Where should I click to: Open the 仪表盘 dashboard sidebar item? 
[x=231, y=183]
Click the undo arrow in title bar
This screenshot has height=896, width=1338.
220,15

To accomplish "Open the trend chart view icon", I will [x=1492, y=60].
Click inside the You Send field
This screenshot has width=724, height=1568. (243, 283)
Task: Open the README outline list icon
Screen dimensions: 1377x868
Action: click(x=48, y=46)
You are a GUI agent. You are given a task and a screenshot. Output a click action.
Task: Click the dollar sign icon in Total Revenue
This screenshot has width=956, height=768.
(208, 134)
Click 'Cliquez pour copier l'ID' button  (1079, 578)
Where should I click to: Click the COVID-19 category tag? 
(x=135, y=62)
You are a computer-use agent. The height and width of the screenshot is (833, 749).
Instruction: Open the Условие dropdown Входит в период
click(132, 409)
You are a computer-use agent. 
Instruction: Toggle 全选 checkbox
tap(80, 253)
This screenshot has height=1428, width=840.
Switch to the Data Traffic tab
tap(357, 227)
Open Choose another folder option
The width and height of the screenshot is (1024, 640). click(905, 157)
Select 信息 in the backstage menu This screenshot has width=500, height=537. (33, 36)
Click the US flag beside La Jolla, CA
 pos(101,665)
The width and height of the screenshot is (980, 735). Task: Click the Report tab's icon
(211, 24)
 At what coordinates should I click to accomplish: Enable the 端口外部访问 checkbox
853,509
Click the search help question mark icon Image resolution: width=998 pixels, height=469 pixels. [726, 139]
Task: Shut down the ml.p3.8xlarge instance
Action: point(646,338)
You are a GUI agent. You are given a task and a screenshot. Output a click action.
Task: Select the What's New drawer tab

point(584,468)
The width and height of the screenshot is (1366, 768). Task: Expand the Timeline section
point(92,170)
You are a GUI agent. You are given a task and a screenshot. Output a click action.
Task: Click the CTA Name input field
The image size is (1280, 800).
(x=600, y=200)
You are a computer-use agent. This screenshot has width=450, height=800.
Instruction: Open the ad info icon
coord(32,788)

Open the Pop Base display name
----------
PROBLEM REQUIREMENTS.
All of the data, from the first line to the last, should be written out exactly.

OUTPUT.
Where should I click to: Open the 仪表盘 dashboard sidebar item? 
[x=231, y=183]
Click the undo arrow in title bar
This screenshot has height=896, width=1338.
220,15

To accomplish "Open the trend chart view icon", I will [x=1492, y=60].
Click inside the You Send field
This screenshot has width=724, height=1568. (243, 283)
Task: Open the README outline list icon
Screen dimensions: 1377x868
Action: click(x=48, y=46)
You are a GUI agent. You are given a task and a screenshot. Output a click action.
Task: Click the dollar sign icon in Total Revenue
This screenshot has width=956, height=768.
(208, 134)
Click 'Cliquez pour copier l'ID' button  (1079, 578)
Where should I click to: Click the COVID-19 category tag? 
(x=135, y=62)
You are a computer-use agent. The height and width of the screenshot is (833, 749).
Instruction: Open the Условие dropdown Входит в период
click(132, 409)
You are a computer-use agent. 
Instruction: Toggle 全选 checkbox
tap(80, 253)
This screenshot has height=1428, width=840.
Switch to the Data Traffic tab
tap(357, 227)
Open Choose another folder option
The width and height of the screenshot is (1024, 640). click(905, 157)
Select 信息 in the backstage menu This screenshot has width=500, height=537. (33, 36)
Click the US flag beside La Jolla, CA
 pos(101,665)
The width and height of the screenshot is (980, 735). Task: Click the Report tab's icon
(211, 24)
 At what coordinates should I click to accomplish: Enable the 端口外部访问 checkbox
853,509
Click the search help question mark icon Image resolution: width=998 pixels, height=469 pixels. [726, 139]
Task: Shut down the ml.p3.8xlarge instance
Action: point(646,338)
You are a GUI agent. You are given a task and a screenshot. Output a click action.
Task: Select the What's New drawer tab

point(584,468)
The width and height of the screenshot is (1366, 768). Task: Expand the Timeline section
point(92,170)
You are a GUI agent. You are given a task and a screenshot. Output a click action.
Task: Click the CTA Name input field
The image size is (1280, 800).
(x=600, y=200)
You are a computer-use agent. This screenshot has width=450, height=800.
Instruction: Open the ad info icon
coord(32,788)

Open the Pop Base display name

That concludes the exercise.